Starting from the first line, transcribe the whole listing exactly.

Records for this task:
.....
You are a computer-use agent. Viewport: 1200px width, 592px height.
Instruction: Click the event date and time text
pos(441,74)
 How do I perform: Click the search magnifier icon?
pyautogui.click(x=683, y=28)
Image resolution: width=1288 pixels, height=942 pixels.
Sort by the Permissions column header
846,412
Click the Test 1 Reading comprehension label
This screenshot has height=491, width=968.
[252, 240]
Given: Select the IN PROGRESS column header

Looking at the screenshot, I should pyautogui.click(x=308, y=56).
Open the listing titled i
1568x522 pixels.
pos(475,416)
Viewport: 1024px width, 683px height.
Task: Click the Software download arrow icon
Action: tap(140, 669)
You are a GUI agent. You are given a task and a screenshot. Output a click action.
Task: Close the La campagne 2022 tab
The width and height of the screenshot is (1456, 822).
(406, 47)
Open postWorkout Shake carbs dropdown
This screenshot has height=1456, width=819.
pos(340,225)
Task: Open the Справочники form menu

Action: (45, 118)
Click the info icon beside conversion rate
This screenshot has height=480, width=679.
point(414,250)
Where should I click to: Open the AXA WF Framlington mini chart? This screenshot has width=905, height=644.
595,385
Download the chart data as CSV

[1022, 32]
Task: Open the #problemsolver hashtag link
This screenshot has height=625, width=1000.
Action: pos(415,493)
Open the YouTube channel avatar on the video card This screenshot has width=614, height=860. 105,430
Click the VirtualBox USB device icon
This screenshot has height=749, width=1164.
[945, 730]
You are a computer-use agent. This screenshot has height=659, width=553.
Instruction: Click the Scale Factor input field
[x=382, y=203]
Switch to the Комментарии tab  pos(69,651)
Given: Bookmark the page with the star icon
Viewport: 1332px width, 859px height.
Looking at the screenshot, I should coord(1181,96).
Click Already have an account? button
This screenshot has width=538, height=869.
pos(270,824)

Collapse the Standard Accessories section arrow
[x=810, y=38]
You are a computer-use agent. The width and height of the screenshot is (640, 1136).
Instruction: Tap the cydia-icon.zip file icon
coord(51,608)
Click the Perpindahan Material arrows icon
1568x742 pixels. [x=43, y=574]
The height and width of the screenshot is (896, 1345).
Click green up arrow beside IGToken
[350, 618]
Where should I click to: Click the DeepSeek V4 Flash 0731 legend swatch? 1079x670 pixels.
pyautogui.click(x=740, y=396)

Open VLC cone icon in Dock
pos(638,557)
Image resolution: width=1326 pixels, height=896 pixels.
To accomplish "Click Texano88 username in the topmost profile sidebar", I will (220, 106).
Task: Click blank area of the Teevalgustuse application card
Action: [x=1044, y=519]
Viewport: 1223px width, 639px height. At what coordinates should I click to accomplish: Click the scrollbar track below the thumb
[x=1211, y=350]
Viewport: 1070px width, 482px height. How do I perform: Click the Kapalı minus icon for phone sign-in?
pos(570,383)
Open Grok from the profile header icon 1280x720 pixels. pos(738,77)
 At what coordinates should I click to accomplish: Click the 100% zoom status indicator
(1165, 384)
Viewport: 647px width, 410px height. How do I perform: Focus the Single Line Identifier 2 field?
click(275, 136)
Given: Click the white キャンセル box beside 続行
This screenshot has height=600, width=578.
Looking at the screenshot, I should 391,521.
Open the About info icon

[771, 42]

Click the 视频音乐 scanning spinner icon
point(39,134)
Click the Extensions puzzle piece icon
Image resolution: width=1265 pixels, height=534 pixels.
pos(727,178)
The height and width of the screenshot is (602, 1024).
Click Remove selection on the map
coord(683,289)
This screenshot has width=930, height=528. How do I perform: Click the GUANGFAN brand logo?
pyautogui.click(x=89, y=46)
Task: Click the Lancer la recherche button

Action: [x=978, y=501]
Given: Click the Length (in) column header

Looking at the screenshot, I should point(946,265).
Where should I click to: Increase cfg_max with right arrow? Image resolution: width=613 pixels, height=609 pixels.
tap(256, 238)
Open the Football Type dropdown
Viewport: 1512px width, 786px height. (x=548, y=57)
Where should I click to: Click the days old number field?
.....
Answer to the problem:
You are a computer-use agent. Viewport: 1200px width, 592px height.
Instruction: Click the event date and time text
pos(441,74)
 How do I perform: Click the search magnifier icon?
pyautogui.click(x=683, y=28)
Image resolution: width=1288 pixels, height=942 pixels.
Sort by the Permissions column header
846,412
Click the Test 1 Reading comprehension label
This screenshot has height=491, width=968.
[252, 240]
Given: Select the IN PROGRESS column header

Looking at the screenshot, I should pyautogui.click(x=308, y=56).
Open the listing titled i
1568x522 pixels.
pos(475,416)
Viewport: 1024px width, 683px height.
Task: Click the Software download arrow icon
Action: tap(140, 669)
You are a GUI agent. You are given a task and a screenshot. Output a click action.
Task: Close the La campagne 2022 tab
The width and height of the screenshot is (1456, 822).
(406, 47)
Open postWorkout Shake carbs dropdown
This screenshot has height=1456, width=819.
pos(340,225)
Task: Open the Справочники form menu

Action: (45, 118)
Click the info icon beside conversion rate
This screenshot has height=480, width=679.
point(414,250)
Where should I click to: Open the AXA WF Framlington mini chart? This screenshot has width=905, height=644.
595,385
Download the chart data as CSV

[1022, 32]
Task: Open the #problemsolver hashtag link
This screenshot has height=625, width=1000.
Action: pos(415,493)
Open the YouTube channel avatar on the video card This screenshot has width=614, height=860. 105,430
Click the VirtualBox USB device icon
This screenshot has height=749, width=1164.
[945, 730]
You are a computer-use agent. This screenshot has height=659, width=553.
Instruction: Click the Scale Factor input field
[x=382, y=203]
Switch to the Комментарии tab  pos(69,651)
Given: Bookmark the page with the star icon
Viewport: 1332px width, 859px height.
Looking at the screenshot, I should coord(1181,96).
Click Already have an account? button
This screenshot has width=538, height=869.
pos(270,824)

Collapse the Standard Accessories section arrow
[x=810, y=38]
You are a computer-use agent. The width and height of the screenshot is (640, 1136).
Instruction: Tap the cydia-icon.zip file icon
coord(51,608)
Click the Perpindahan Material arrows icon
1568x742 pixels. [x=43, y=574]
The height and width of the screenshot is (896, 1345).
Click green up arrow beside IGToken
[350, 618]
Where should I click to: Click the DeepSeek V4 Flash 0731 legend swatch? 1079x670 pixels.
pyautogui.click(x=740, y=396)

Open VLC cone icon in Dock
pos(638,557)
Image resolution: width=1326 pixels, height=896 pixels.
To accomplish "Click Texano88 username in the topmost profile sidebar", I will (220, 106).
Task: Click blank area of the Teevalgustuse application card
Action: [x=1044, y=519]
Viewport: 1223px width, 639px height. At what coordinates should I click to accomplish: Click the scrollbar track below the thumb
[x=1211, y=350]
Viewport: 1070px width, 482px height. How do I perform: Click the Kapalı minus icon for phone sign-in?
pos(570,383)
Open Grok from the profile header icon 1280x720 pixels. pos(738,77)
 At what coordinates should I click to accomplish: Click the 100% zoom status indicator
(1165, 384)
Viewport: 647px width, 410px height. How do I perform: Focus the Single Line Identifier 2 field?
click(275, 136)
Given: Click the white キャンセル box beside 続行
This screenshot has height=600, width=578.
Looking at the screenshot, I should 391,521.
Open the About info icon

[771, 42]

Click the 视频音乐 scanning spinner icon
point(39,134)
Click the Extensions puzzle piece icon
Image resolution: width=1265 pixels, height=534 pixels.
pos(727,178)
The height and width of the screenshot is (602, 1024).
Click Remove selection on the map
coord(683,289)
This screenshot has width=930, height=528. How do I perform: Click the GUANGFAN brand logo?
pyautogui.click(x=89, y=46)
Task: Click the Lancer la recherche button

Action: [x=978, y=501]
Given: Click the Length (in) column header

Looking at the screenshot, I should point(946,265).
Where should I click to: Increase cfg_max with right arrow? Image resolution: width=613 pixels, height=609 pixels.
tap(256, 238)
Open the Football Type dropdown
Viewport: 1512px width, 786px height. (x=548, y=57)
Where should I click to: Click the days old number field?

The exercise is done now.